* **To do**:
When you reach the line that contains "Click the OK" in the data below, start reproducing lines exactly, and stop after the line that contains "Given: Click 发送 send button".

Collected data
————————

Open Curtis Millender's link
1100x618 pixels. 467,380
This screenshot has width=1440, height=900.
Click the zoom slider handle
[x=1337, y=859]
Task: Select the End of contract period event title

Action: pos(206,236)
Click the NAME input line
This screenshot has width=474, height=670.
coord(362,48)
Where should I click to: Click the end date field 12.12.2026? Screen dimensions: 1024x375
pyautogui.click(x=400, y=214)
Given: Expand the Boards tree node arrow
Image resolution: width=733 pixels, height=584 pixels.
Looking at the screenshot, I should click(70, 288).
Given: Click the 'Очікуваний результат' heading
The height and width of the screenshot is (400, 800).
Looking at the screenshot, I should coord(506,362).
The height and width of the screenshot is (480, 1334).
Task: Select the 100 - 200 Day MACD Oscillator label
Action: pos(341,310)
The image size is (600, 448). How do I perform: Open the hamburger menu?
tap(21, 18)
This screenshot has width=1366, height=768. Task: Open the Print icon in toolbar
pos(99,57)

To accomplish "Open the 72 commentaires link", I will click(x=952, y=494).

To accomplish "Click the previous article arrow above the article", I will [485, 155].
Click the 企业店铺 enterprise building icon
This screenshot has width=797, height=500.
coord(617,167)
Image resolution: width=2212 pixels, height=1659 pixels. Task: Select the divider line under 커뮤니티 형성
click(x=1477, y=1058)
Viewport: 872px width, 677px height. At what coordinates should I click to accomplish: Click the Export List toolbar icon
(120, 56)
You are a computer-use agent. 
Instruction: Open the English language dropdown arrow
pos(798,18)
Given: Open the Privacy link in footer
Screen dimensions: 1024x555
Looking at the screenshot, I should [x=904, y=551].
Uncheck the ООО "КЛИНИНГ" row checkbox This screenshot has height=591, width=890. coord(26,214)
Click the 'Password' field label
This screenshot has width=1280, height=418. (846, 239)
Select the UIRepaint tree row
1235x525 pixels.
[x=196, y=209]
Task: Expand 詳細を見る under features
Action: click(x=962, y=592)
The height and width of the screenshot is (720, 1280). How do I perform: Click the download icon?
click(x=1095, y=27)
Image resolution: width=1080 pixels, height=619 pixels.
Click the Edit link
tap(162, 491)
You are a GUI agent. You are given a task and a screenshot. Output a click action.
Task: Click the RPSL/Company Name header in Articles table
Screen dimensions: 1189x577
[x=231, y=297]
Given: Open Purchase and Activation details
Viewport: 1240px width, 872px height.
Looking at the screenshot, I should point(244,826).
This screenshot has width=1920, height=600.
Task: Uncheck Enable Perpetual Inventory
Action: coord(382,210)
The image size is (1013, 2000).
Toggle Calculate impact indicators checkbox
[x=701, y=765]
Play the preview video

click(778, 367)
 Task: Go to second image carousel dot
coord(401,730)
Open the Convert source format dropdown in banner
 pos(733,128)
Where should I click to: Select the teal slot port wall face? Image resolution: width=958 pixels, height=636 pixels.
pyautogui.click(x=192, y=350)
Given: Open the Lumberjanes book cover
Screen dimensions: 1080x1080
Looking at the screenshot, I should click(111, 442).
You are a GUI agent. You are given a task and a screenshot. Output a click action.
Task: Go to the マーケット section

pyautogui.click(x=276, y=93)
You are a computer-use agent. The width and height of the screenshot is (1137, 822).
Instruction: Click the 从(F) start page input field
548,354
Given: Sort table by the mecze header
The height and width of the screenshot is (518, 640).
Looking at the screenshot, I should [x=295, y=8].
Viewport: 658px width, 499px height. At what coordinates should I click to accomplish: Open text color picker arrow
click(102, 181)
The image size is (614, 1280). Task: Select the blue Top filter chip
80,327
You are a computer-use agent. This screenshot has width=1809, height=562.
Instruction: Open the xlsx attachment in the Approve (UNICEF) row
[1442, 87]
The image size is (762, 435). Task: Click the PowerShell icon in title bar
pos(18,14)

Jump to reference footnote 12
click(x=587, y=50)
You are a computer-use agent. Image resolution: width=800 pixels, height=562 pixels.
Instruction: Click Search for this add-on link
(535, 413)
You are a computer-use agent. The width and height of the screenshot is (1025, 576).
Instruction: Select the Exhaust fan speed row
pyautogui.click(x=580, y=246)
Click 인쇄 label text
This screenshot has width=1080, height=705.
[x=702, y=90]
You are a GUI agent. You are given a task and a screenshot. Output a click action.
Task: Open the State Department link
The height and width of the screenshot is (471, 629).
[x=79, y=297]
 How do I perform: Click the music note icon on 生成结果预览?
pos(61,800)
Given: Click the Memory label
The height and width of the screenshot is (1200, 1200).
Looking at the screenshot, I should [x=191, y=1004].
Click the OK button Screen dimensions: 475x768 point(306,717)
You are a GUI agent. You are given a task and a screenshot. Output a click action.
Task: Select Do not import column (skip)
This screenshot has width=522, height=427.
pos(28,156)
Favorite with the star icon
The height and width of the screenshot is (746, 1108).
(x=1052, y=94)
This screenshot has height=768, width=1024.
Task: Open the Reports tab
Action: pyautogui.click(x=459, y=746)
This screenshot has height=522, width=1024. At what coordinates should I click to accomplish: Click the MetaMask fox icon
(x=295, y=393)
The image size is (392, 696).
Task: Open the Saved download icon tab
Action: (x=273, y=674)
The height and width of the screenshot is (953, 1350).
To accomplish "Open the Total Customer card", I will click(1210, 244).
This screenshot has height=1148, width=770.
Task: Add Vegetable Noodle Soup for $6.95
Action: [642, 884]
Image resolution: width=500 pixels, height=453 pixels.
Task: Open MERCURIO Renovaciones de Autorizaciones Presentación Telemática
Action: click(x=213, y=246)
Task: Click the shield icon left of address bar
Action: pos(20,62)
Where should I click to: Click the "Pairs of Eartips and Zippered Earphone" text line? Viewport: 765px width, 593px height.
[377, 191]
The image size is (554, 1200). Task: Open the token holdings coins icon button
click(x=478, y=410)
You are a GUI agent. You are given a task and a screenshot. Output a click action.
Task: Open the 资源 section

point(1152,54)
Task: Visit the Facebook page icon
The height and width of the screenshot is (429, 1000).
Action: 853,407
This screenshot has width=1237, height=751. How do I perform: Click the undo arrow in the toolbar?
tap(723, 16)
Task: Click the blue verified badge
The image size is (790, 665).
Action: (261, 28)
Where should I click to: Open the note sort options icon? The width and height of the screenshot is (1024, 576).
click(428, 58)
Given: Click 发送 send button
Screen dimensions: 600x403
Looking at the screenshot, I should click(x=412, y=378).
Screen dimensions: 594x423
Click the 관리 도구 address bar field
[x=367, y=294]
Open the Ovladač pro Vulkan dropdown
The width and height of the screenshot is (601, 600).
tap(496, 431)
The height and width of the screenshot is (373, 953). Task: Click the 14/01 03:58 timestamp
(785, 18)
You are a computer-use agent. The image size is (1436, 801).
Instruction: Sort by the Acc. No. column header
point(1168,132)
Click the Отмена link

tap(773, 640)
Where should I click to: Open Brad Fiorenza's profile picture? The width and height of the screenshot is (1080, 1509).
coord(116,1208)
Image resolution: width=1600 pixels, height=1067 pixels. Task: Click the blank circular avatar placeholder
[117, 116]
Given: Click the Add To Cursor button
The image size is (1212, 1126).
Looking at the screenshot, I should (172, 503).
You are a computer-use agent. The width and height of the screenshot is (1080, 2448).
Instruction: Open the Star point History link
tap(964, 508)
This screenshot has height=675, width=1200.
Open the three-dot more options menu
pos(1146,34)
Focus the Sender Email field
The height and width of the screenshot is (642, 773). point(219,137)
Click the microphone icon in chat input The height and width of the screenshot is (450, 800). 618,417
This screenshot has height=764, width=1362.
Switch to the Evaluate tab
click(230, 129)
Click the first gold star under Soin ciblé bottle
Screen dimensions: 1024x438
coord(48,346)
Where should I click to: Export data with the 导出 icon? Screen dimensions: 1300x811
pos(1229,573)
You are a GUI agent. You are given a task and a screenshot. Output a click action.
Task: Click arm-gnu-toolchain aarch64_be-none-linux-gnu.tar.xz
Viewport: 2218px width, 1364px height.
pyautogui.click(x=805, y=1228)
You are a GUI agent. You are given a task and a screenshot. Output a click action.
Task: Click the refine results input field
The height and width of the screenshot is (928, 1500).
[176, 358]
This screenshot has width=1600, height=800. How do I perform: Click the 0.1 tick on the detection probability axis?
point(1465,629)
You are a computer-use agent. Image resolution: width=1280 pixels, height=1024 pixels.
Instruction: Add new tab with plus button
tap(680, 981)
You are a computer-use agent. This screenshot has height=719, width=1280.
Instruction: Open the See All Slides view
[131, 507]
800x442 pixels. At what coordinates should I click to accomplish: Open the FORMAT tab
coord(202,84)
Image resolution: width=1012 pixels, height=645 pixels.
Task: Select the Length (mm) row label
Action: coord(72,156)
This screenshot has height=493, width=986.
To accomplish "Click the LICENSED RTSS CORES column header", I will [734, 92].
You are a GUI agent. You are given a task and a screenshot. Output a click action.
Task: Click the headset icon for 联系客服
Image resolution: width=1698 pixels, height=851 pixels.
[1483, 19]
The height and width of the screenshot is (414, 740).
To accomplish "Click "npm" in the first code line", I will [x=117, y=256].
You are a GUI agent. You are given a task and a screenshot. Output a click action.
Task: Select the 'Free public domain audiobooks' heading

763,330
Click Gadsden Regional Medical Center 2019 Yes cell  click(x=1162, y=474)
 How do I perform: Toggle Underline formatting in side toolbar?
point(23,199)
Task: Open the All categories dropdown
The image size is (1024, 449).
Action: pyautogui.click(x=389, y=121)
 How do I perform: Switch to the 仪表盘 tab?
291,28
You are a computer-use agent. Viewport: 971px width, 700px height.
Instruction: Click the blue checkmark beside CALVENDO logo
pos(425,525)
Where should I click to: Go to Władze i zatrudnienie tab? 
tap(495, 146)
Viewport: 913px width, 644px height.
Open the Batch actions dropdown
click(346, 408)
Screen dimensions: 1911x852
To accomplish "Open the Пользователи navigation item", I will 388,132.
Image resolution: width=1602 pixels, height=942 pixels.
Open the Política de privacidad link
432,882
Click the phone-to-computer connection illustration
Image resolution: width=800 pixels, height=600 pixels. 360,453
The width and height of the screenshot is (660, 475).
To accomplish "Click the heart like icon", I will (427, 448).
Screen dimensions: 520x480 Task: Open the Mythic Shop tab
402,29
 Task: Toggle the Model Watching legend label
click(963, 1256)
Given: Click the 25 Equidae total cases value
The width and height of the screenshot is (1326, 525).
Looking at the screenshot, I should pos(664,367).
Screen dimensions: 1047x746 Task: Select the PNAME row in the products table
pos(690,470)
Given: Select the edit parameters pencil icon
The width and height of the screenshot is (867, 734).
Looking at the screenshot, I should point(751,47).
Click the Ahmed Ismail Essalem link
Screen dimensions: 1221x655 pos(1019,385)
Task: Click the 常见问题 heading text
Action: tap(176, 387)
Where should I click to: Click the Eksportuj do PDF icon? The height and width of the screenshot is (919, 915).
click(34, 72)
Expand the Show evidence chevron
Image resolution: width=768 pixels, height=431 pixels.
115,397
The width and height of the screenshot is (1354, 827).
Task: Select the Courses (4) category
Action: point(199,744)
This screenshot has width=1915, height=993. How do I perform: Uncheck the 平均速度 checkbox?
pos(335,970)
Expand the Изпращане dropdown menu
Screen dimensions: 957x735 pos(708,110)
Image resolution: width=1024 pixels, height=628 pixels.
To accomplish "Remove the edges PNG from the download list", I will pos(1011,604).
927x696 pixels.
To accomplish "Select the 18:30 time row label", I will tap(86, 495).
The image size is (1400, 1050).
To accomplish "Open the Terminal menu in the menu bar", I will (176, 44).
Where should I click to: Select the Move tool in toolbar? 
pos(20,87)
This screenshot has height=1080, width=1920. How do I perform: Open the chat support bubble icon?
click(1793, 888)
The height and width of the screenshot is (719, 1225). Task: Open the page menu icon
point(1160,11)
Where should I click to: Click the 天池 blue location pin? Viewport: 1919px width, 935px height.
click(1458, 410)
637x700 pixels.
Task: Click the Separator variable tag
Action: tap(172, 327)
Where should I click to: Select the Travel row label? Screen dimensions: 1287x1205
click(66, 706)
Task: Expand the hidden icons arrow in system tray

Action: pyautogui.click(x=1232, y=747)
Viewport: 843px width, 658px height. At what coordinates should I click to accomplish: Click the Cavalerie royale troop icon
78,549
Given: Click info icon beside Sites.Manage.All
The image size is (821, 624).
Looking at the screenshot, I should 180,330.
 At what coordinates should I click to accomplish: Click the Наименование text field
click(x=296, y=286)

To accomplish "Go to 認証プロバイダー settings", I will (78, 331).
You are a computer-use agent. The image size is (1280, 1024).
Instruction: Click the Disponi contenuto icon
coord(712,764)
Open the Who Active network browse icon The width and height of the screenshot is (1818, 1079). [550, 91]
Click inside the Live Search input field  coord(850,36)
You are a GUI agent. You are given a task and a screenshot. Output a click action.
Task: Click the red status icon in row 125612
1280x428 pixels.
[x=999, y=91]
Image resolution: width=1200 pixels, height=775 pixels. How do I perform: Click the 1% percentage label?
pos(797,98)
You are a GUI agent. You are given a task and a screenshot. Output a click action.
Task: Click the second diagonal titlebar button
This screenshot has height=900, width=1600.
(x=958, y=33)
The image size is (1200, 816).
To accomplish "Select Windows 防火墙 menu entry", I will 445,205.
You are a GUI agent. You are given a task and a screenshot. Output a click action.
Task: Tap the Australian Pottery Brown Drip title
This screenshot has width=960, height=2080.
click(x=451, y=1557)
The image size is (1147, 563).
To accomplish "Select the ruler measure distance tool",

————————

* **Finished exercise**:
Click the OK button Screen dimensions: 475x768 point(306,717)
You are a GUI agent. You are given a task and a screenshot. Output a click action.
Task: Select Do not import column (skip)
This screenshot has width=522, height=427.
pos(28,156)
Favorite with the star icon
The height and width of the screenshot is (746, 1108).
(x=1052, y=94)
This screenshot has height=768, width=1024.
Task: Open the Reports tab
Action: pyautogui.click(x=459, y=746)
This screenshot has height=522, width=1024. At what coordinates should I click to accomplish: Click the MetaMask fox icon
(x=295, y=393)
The image size is (392, 696).
Task: Open the Saved download icon tab
Action: (x=273, y=674)
The height and width of the screenshot is (953, 1350).
To accomplish "Open the Total Customer card", I will click(1210, 244).
This screenshot has height=1148, width=770.
Task: Add Vegetable Noodle Soup for $6.95
Action: [642, 884]
Image resolution: width=500 pixels, height=453 pixels.
Task: Open MERCURIO Renovaciones de Autorizaciones Presentación Telemática
Action: click(x=213, y=246)
Task: Click the shield icon left of address bar
Action: pos(20,62)
Where should I click to: Click the "Pairs of Eartips and Zippered Earphone" text line? Viewport: 765px width, 593px height.
[377, 191]
The image size is (554, 1200). Task: Open the token holdings coins icon button
click(x=478, y=410)
You are a GUI agent. You are given a task and a screenshot. Output a click action.
Task: Open the 资源 section

point(1152,54)
Task: Visit the Facebook page icon
The height and width of the screenshot is (429, 1000).
Action: 853,407
This screenshot has width=1237, height=751. How do I perform: Click the undo arrow in the toolbar?
tap(723, 16)
Task: Click the blue verified badge
The image size is (790, 665).
Action: (261, 28)
Where should I click to: Open the note sort options icon? The width and height of the screenshot is (1024, 576).
click(428, 58)
Given: Click 发送 send button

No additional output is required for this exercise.